Griechen protestieren gegen Flughafenübernahmen durch Fraport

07.01.2016 - 12:52 0 Kommentare

Die Übernahme von griechischen Regionalairports durch den Frankfurter Flughafenbetreiber Fraport sorgt im Mittermeerstaat für Proteste. Eine Gewerkschaft hat jetzt zum Streik aufgerufen.

Passagiere warten im Flughafen des griechischen Flughafens Thessaloniki. - © © EPA - Sotiris Barbarousis

Passagiere warten im Flughafen des griechischen Flughafens Thessaloniki. © EPA /Sotiris Barbarousis

Aus Protest gegen die Verpachtung von 14 griechischen Regionalflughäfen an ein deutsch-griechisches Konsortium unter der Führung der Fraport will die Gewerkschaft der griechischen Zivilen Luftfahrt (OSYPA) am Freitag die Arbeit für 24 Stunden niederlegen. Der Ausstand wird nach Angaben der griechischen Fluglinien keine Auswirkungen auf den internationalen Flugverkehr haben. Dagegen fallen die meisten Inlandflüge am Freitag aus, hieß es.
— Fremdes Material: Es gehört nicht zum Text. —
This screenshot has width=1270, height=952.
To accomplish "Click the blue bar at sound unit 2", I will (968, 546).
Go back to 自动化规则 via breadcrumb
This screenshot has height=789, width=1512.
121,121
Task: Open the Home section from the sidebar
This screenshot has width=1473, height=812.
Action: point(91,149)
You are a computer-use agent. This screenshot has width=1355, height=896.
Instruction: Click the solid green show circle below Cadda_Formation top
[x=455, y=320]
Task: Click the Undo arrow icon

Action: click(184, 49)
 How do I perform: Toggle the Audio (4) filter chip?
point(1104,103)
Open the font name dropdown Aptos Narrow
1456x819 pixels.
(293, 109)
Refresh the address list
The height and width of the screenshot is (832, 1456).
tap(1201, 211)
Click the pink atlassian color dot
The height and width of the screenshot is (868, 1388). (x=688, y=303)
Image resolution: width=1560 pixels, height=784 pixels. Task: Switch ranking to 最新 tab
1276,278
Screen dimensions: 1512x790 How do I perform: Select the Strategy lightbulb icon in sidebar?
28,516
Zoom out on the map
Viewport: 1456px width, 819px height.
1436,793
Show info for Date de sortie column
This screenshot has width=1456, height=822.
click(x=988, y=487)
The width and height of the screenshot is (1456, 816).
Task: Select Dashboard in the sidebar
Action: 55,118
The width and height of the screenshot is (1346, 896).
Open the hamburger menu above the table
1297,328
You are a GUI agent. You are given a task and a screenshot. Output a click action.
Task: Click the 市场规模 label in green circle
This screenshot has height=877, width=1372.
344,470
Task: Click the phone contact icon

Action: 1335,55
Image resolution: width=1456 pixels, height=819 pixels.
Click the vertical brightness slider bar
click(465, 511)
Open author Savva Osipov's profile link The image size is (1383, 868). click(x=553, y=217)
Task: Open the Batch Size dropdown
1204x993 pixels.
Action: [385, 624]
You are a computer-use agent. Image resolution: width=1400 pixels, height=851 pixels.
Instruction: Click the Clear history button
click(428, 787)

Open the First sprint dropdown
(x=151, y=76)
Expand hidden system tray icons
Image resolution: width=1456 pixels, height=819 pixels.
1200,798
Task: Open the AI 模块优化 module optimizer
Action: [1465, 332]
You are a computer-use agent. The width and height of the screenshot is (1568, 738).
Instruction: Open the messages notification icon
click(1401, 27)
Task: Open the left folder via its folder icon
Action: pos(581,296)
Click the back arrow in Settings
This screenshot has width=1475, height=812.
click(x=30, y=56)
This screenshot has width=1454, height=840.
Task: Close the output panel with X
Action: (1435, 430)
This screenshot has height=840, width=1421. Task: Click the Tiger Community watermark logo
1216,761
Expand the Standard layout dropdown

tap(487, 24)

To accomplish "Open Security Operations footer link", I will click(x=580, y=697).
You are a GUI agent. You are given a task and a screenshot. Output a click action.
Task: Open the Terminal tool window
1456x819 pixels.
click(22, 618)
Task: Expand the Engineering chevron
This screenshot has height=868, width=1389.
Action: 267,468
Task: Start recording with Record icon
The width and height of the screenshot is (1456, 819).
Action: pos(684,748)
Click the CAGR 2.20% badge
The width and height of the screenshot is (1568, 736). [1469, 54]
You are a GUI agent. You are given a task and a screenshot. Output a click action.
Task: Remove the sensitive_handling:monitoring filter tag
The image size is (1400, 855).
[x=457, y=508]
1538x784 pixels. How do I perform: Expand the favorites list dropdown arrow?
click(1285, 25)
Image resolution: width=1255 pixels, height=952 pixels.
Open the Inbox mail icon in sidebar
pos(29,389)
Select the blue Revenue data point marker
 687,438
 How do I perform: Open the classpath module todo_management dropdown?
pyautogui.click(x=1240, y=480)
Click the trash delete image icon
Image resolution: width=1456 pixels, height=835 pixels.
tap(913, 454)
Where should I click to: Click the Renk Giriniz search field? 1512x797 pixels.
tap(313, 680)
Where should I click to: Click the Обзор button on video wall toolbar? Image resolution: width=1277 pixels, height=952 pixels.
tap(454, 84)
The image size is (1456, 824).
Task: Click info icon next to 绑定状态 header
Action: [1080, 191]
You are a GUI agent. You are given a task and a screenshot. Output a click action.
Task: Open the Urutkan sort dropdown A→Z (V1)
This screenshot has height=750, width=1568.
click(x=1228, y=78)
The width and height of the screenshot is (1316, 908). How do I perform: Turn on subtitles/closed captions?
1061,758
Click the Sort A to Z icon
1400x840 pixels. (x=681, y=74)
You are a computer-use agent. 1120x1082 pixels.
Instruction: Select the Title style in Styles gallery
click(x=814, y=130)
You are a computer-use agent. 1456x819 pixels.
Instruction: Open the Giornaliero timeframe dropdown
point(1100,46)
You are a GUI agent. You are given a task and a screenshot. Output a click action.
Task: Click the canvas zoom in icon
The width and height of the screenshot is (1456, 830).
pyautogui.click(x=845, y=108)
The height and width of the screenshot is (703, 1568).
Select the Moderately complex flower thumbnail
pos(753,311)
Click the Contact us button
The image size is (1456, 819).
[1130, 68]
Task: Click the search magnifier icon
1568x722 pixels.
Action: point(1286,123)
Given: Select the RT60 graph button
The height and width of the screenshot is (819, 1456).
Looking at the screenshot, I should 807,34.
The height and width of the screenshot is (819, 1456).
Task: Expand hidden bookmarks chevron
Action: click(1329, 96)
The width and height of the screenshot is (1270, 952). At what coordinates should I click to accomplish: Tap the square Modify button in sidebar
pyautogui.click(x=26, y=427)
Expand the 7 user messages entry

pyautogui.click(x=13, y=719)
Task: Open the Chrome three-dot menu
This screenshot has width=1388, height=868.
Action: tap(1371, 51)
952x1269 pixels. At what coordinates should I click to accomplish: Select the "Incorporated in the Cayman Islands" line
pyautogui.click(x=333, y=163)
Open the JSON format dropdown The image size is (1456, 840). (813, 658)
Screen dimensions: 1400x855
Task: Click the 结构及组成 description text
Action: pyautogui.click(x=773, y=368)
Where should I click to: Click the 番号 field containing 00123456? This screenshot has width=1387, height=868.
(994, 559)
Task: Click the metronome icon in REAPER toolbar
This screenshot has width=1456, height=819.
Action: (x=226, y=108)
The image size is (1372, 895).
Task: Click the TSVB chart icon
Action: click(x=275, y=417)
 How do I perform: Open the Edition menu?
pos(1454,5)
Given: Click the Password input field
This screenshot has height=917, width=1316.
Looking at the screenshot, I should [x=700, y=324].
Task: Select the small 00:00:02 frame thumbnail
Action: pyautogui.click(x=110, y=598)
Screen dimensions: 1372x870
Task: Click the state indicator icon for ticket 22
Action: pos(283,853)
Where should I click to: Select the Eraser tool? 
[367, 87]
Fraport hatte vor knapp einem Monat einen Konzessionsvertrag über 40 Jahre für die Übernahme von 14 Regionalflughäfen im EU-Krisenstaat mit dem griechischen Privatisierungsfonds abgeschlossen. Gemeinsam mit dem griechischen Partner Copelouzos Group plant der Konzern die Flughäfen im Herbst übernehmen.

Furcht vor harten Einsparungen

Die griechische Luftfahrtgewerkschaft klagte beim obersten griechischen Verwaltungsgericht. Die Verhandlung beginnt an diesem Freitag. Die Gewerkschaft befürchtet harte Einsparungen seitens der neuen Betreiber. Juristen gingen jedoch davon aus, dass das Gericht die Verpachtung genehmigen werde.

© dpa, Armin Weigel Lesen Sie auch: Fraport unterzeichnet Vertrag für griechische Flughäfen

Für die 14 Flughäfen - unter anderem auf den Inseln Rhodos, Santorini und Mykonos - zahlt die Fraport-Konsortium einmalig 1,234 Milliarden Euro, verpflichtet sich zu Investitionen an den Flughäfen (330 Millionen Euro bis 2020) und führt eine jährliche Konzessionsabgabe von 22,9 Millionen Euro an den griechischen Staat ab.